The good parent has to do her part to the extent she might be doing the lion’s share. Where a simple contract to abide by the school rules used to suffice, she now feels the need to make sure her child succeeds. Where once the parent was urged to read a lot to her children, she now feels compelled to source a private tutor. The tension felt in many homes as SATs approach, or the new annual nonsense test in phonics looms, is not only about the child doing well but securing the best possible results for
the school.
The Amazon website shows the popularity of books by age group in terms of sales. For the 8- 11 age range the top selling book on May 15th was The Gruffalo. The next three top selling books are all practice papers for SATs. That sub set of parents who access Amazon have provided for their children a tedious trudge through activities that will, in many cases, put their children off enjoying mathematics, writing and literature. Is this parenting today?
Why have parents bought these slug books instead of Billionaire Boy or The Butterfly Lion or one of the well-known traditional children’s classics? Well, sometimes the school has suggested them. Parents think these tests are all important, and they are right – the early years at secondary school shape a child’s educational outcome because they dictate the teaching set in which he will be placed.
Of course, most parents do not realise marking comparability is so bad that a child has a 16 per cent chance of being placed in the wrong level for their efforts in mathematics…and this inconsistency is much greater in writing. Children only get one shot at SATs and so they matter as much as any other tests taken at any stage in the school system; they are very high stakes. Indeed, a concerned parent might do better to ensure her child is absent on the day, rather than taking the test and risking being placed in a lower group than his level in class suggests. Mass absence would be a problem for the schools though, hence the pressure put on parents to send in their children, whatever the circumstances.
And there’s the rub: the school’s results matter as much as the individual child’s.

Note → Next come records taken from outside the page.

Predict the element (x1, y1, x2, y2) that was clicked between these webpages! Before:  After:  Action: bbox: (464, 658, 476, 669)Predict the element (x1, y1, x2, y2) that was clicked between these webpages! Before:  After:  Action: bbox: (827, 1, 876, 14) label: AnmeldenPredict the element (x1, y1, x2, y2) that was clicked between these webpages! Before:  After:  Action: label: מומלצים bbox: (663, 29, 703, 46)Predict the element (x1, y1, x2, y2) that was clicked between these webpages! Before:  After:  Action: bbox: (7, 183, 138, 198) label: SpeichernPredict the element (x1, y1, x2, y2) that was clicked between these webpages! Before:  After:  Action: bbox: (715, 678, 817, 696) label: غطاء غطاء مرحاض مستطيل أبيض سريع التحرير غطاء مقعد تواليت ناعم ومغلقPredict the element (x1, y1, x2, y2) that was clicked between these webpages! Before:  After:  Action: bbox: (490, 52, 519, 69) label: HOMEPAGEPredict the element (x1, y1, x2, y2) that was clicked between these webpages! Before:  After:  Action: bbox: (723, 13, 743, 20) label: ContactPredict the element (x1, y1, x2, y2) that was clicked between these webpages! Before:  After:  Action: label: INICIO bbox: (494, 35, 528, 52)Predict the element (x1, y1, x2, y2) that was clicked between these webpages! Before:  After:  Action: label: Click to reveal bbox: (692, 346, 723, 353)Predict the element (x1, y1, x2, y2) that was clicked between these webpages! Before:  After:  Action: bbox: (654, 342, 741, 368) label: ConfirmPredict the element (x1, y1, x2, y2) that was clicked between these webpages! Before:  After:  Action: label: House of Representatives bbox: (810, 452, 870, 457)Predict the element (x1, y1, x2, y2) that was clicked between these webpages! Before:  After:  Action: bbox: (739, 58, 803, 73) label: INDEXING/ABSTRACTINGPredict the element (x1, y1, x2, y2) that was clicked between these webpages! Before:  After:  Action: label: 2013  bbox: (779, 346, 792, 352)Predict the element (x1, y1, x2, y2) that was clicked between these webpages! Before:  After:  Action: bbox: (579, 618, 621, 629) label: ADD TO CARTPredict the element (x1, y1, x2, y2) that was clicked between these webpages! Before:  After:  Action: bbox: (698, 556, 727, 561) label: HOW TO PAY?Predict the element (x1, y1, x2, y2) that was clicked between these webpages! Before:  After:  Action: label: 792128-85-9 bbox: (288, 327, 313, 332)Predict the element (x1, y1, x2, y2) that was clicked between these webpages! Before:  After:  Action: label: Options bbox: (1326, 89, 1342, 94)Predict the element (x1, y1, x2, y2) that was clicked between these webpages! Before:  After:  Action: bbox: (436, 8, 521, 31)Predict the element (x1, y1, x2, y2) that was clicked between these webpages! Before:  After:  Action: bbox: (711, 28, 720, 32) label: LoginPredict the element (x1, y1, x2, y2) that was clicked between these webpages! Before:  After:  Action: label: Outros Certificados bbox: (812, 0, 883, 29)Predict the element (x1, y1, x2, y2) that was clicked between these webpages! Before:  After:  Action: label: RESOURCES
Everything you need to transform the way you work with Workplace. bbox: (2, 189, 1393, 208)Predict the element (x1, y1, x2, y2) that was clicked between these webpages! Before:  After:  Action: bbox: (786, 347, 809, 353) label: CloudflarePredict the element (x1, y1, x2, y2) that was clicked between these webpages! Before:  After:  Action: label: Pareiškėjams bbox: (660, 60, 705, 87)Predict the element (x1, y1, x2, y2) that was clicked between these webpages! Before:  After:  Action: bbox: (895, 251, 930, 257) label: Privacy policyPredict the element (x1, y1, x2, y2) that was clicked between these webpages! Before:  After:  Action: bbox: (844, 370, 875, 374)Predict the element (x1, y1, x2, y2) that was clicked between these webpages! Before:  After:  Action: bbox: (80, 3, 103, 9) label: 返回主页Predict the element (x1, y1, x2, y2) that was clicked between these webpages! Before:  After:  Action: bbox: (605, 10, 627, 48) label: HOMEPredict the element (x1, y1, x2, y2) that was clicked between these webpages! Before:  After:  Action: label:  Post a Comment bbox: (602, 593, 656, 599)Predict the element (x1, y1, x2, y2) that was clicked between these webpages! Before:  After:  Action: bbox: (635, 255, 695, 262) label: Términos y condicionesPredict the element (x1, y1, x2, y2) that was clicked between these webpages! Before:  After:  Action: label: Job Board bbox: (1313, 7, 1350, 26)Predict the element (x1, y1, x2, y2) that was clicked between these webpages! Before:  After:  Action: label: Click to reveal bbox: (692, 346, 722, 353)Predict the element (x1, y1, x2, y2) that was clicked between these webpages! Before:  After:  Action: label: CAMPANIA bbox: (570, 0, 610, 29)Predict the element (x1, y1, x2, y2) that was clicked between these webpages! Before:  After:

The need to show ‘added value’, ‘progress by sub level’, and ‘the impact of interventions’ can reduce the Year 6 experience to personable tedium.
Pleasant and compromised teachers nudge children through the practice of endless past papers – to go alongside the evenings of tedium where children complete their purchased books or work with their private tutors.
A six-week learning binge after SATs can’t make up for the starvation of learning stimulus in the many months before. This means there is little time to show how mathematical principles apply to the real world, less time for practical work using apparatus in authentic contexts, and barely a moment to get immersed in a novel or to write the extended story that unfolds over time. There might, however, be more time for children to think that learning is not for them and to begin that gradual disengagement that risks growing in adolescence.
So get out the equipment, the microscopes, mirrors, rolling pins, brushes and compasses. Get children working on the allotments, projects in their neighbourhood, and improvements to their school. Take them to galleries, museums, factories, farms, forests, market places, shorelines, mountains and churches. Let them dance and sing and move. Let them realise the miracle of what it is to be a human being and help their parents to realise it too. Joyous, learning children: lucky parents.